Copy the entries below verbatim, starting from the first one and ending with the line that contains "This document has height=1233, width=952.", that line included.

** Start Material provided **

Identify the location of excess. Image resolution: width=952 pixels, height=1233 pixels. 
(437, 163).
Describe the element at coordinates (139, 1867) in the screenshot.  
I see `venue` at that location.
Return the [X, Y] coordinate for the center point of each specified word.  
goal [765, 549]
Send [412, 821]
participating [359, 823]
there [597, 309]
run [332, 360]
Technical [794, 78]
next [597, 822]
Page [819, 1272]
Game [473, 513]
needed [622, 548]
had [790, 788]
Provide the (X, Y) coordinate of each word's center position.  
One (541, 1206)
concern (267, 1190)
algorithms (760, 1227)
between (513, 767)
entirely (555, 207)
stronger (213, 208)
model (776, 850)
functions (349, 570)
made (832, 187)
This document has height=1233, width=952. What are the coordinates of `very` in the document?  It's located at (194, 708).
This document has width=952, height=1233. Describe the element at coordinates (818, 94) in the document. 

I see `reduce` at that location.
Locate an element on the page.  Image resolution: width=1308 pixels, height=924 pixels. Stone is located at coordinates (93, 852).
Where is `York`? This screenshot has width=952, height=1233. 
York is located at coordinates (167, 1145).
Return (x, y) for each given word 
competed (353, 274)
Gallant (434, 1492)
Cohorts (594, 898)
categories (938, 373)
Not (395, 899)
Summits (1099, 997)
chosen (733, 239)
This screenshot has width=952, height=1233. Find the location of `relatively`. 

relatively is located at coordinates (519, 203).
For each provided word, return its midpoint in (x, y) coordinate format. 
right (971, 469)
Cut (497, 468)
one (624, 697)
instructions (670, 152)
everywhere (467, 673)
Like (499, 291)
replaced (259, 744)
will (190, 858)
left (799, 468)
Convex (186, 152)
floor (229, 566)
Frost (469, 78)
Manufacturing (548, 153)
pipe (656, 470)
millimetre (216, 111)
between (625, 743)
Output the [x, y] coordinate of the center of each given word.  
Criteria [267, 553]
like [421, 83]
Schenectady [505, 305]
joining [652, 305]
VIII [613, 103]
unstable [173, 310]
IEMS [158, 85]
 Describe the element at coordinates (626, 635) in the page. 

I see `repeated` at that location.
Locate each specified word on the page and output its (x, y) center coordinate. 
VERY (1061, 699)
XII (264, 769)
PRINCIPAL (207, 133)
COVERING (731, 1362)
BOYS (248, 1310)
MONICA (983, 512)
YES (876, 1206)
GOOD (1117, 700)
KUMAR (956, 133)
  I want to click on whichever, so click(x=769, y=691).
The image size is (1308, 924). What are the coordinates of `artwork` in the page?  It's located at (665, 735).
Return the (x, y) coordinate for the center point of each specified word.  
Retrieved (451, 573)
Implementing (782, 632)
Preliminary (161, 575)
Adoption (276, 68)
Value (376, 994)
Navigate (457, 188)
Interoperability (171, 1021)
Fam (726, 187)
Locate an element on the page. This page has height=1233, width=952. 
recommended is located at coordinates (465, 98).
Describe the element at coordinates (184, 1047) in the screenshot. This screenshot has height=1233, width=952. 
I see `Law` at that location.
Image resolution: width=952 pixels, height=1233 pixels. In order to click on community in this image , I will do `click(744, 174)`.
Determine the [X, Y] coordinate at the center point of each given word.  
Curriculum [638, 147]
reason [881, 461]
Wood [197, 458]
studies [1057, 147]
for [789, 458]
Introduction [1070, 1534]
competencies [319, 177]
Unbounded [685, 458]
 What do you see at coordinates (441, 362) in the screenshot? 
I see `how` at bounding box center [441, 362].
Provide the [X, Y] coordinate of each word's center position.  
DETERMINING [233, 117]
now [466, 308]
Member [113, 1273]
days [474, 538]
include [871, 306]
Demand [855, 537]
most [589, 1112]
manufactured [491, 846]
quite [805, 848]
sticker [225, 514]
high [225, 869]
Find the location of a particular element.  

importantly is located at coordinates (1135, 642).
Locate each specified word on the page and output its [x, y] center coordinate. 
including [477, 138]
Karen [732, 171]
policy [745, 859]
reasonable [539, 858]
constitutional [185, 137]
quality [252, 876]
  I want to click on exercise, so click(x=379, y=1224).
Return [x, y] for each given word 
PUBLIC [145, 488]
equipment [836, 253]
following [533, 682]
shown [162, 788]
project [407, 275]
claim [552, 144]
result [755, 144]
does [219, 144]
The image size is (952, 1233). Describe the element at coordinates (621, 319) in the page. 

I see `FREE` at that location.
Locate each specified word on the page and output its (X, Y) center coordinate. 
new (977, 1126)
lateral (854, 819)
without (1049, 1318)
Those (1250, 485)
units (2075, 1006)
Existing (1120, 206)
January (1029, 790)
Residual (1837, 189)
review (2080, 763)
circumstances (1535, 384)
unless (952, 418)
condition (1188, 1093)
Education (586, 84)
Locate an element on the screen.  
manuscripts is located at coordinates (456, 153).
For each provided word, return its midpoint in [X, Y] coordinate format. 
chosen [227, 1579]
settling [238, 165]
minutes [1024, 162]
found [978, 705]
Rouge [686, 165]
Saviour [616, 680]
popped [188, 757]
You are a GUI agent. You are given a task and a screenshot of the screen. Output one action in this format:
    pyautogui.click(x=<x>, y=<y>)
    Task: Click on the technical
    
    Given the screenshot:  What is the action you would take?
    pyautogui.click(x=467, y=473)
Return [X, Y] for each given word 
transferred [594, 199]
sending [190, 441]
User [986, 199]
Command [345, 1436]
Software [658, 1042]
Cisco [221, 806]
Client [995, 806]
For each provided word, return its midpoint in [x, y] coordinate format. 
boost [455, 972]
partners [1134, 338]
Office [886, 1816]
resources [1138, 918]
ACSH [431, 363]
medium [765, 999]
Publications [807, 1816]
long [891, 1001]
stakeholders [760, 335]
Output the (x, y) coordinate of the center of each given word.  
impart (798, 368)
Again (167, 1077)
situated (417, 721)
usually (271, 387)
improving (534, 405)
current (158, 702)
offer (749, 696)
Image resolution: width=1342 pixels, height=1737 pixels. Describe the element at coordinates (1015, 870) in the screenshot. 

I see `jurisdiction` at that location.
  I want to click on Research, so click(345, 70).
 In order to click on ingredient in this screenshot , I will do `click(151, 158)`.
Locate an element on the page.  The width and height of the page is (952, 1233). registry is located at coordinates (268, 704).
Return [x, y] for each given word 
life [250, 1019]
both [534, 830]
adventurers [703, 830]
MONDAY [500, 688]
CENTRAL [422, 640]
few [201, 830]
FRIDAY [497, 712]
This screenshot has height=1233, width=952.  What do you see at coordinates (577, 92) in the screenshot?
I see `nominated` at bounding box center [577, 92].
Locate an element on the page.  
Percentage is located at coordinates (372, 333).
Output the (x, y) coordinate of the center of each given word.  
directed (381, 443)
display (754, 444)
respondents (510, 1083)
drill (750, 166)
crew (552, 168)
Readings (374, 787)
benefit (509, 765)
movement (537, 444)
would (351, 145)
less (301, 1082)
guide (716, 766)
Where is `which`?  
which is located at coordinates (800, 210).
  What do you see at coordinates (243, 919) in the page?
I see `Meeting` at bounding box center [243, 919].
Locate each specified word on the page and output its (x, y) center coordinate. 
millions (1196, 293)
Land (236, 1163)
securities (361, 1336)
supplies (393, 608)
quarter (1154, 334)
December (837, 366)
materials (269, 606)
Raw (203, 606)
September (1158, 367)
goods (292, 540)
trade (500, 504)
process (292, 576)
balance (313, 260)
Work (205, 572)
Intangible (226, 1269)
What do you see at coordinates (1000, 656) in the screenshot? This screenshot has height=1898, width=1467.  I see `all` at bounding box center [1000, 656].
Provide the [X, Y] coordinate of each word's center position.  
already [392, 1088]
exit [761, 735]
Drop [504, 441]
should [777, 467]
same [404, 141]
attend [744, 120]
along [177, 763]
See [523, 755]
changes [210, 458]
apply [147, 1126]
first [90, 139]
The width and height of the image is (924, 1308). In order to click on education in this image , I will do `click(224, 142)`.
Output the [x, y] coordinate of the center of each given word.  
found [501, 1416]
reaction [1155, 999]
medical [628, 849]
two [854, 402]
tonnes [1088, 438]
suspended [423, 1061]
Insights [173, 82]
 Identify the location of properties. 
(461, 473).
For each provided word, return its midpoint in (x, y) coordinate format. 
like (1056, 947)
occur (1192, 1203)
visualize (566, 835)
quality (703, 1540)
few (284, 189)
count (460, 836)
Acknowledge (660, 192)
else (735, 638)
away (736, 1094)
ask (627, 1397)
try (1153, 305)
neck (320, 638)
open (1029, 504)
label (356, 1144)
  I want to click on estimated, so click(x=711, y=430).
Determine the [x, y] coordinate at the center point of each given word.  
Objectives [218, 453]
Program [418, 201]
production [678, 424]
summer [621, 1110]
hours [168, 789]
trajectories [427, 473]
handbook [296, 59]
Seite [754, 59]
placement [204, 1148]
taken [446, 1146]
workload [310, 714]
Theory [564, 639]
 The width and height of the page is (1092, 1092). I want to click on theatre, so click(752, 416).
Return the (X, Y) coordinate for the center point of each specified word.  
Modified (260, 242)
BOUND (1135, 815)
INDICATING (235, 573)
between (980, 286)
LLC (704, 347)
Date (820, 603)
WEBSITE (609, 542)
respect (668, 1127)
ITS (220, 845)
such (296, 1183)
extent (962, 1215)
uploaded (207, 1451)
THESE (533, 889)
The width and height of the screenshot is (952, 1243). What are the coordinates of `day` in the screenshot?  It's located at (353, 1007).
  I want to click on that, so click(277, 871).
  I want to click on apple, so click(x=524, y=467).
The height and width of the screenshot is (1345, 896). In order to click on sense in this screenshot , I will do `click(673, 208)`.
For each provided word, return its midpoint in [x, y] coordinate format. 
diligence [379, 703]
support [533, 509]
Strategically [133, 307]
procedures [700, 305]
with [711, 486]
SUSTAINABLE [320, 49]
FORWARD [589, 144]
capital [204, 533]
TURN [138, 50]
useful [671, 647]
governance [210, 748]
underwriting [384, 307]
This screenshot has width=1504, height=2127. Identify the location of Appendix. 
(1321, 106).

** End Material provided **

• [Task solution]
Identify the location of excess. Image resolution: width=952 pixels, height=1233 pixels. 
(437, 163).
Describe the element at coordinates (139, 1867) in the screenshot.  
I see `venue` at that location.
Return the [X, Y] coordinate for the center point of each specified word.  
goal [765, 549]
Send [412, 821]
participating [359, 823]
there [597, 309]
run [332, 360]
Technical [794, 78]
next [597, 822]
Page [819, 1272]
Game [473, 513]
needed [622, 548]
had [790, 788]
Provide the (X, Y) coordinate of each word's center position.  
One (541, 1206)
concern (267, 1190)
algorithms (760, 1227)
between (513, 767)
entirely (555, 207)
stronger (213, 208)
model (776, 850)
functions (349, 570)
made (832, 187)
This document has height=1233, width=952. What are the coordinates of `very` in the document?  It's located at (194, 708).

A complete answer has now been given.